SELECT * FROM temp_orders_table;

+-------+-------+----------+
| zip   | units | revenue  |
+-------+-------+----------+
| 84003 | 3000  | 1303.04  |
| 60652 | 10992 | 64028.91 |
| ...   | ...   | ...      |
+-------+-------+----------+

This information is interesting but for some those pesky engineers didn't include the state information next in the orders. That's okay though because you have dimensional!

dim configure - Walks you through a simple command line that configures a relational database connection wizard. During this you configure an alias for your database called dev For now create your own postgres database createdb dim_testing and use a .env file in the root for this project for other configuration.

dim search zip - You know the key that you want to join on is a zip code, so you search for it using dim or you visit dimensional.io/search to find the package you need. You see one called zip_state which looks like it does exactly what you want.

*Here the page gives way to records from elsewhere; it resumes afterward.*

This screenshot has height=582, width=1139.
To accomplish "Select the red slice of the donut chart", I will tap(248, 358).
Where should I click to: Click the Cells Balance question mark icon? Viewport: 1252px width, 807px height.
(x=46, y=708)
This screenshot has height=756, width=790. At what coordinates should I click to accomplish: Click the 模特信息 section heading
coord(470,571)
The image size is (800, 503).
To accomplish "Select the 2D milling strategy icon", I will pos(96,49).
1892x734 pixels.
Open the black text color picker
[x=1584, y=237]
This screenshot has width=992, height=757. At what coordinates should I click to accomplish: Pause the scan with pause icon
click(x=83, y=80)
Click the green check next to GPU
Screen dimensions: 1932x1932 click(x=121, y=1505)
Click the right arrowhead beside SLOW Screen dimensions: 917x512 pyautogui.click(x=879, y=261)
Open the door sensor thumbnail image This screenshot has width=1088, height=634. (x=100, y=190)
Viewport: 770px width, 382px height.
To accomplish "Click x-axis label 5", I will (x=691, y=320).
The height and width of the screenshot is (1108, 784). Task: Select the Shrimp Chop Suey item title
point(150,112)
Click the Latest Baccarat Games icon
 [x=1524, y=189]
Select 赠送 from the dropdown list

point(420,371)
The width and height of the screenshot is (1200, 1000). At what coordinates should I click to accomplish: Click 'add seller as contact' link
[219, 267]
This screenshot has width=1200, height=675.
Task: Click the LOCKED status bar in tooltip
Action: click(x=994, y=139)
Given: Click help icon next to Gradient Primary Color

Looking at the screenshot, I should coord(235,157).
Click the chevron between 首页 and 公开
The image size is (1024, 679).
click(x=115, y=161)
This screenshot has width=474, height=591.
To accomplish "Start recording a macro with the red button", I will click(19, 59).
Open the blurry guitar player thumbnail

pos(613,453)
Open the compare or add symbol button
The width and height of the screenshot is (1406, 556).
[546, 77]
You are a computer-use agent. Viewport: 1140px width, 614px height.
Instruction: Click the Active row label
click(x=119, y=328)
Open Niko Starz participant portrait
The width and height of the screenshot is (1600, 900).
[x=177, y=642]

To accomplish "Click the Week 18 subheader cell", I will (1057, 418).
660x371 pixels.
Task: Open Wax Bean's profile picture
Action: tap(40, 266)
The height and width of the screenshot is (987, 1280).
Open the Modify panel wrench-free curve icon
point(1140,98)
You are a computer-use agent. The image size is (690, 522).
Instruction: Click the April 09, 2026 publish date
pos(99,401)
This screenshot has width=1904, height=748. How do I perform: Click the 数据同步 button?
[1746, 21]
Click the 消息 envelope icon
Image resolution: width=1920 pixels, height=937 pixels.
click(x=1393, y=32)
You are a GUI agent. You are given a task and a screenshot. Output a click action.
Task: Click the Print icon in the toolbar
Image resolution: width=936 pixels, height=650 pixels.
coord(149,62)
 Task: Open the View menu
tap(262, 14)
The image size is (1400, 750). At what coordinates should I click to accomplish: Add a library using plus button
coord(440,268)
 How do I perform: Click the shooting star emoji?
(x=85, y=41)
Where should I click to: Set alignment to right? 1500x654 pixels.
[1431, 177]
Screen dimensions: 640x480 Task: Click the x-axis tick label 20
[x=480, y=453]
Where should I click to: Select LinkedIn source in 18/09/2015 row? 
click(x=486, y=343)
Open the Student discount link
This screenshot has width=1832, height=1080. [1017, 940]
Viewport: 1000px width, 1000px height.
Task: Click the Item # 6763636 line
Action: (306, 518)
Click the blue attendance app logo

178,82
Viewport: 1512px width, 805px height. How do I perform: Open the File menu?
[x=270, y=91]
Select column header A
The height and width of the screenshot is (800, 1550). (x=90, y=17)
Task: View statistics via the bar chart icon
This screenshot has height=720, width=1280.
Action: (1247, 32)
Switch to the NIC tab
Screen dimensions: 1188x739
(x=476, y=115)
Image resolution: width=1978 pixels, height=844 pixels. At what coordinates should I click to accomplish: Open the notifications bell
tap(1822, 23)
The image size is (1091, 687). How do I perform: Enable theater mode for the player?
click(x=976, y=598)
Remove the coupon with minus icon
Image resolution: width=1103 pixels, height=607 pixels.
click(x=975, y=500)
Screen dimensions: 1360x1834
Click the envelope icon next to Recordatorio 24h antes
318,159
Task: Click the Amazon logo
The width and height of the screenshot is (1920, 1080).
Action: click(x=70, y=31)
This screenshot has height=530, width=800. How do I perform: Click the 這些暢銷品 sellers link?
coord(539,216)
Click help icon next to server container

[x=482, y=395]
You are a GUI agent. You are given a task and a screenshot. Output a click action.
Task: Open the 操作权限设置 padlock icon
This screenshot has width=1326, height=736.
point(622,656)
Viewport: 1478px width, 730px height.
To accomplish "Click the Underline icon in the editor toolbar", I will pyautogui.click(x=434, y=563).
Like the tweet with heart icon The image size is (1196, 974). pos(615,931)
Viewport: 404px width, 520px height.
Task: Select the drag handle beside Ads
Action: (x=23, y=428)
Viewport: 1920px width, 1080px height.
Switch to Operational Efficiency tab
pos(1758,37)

dim install zip_state -d=dev - Dim downloads the package to your computer, stores it as a csv, creates the table in your dev database and copies the zip_state.csv into that new table.

SELECT * from zip_state

+-------+-------+
| zip   | state |
+-------+-------+
| 10451 | NY    |
| 10452 | NY    |
| 10453 | NY    |
| ...   | ...   |
+-------+-------+

Now you can write a simple join to add that this new dimension to your data set.

SELECT *
FROM orders_table o, zip_state z
WHERE o.zip = z.zip
+-------+-------+----------+-------+
| zip   | units | revenue  | state |
+-------+-------+----------+-------+
| 84003 | 3000  | 1303.04  | UT    |
| 60652 | 10992 | 64028.91 | IL    |
| ...   | ...   | ...      | ...   |
+-------+-------+----------+-------+

But then because you are insanely smart you realize that you should probably normalize your data based on per capita. Normally this is a moment of dread, but you have dimensional now so you can just run
dim search zip_population`

dim install zip_population -d=dev

Now that your life is so much better than it used to be you realize you should help the poor developers that are making dimensional so you look through your database and you realize there are some pretty standard dimensions that you could share. One of them is the zip code with crime statistics for 2015. Since you are awesome you prepare the data set and you type dim contribute or go to dimensional.io/contribute and learn how you can contribute your data to help other people.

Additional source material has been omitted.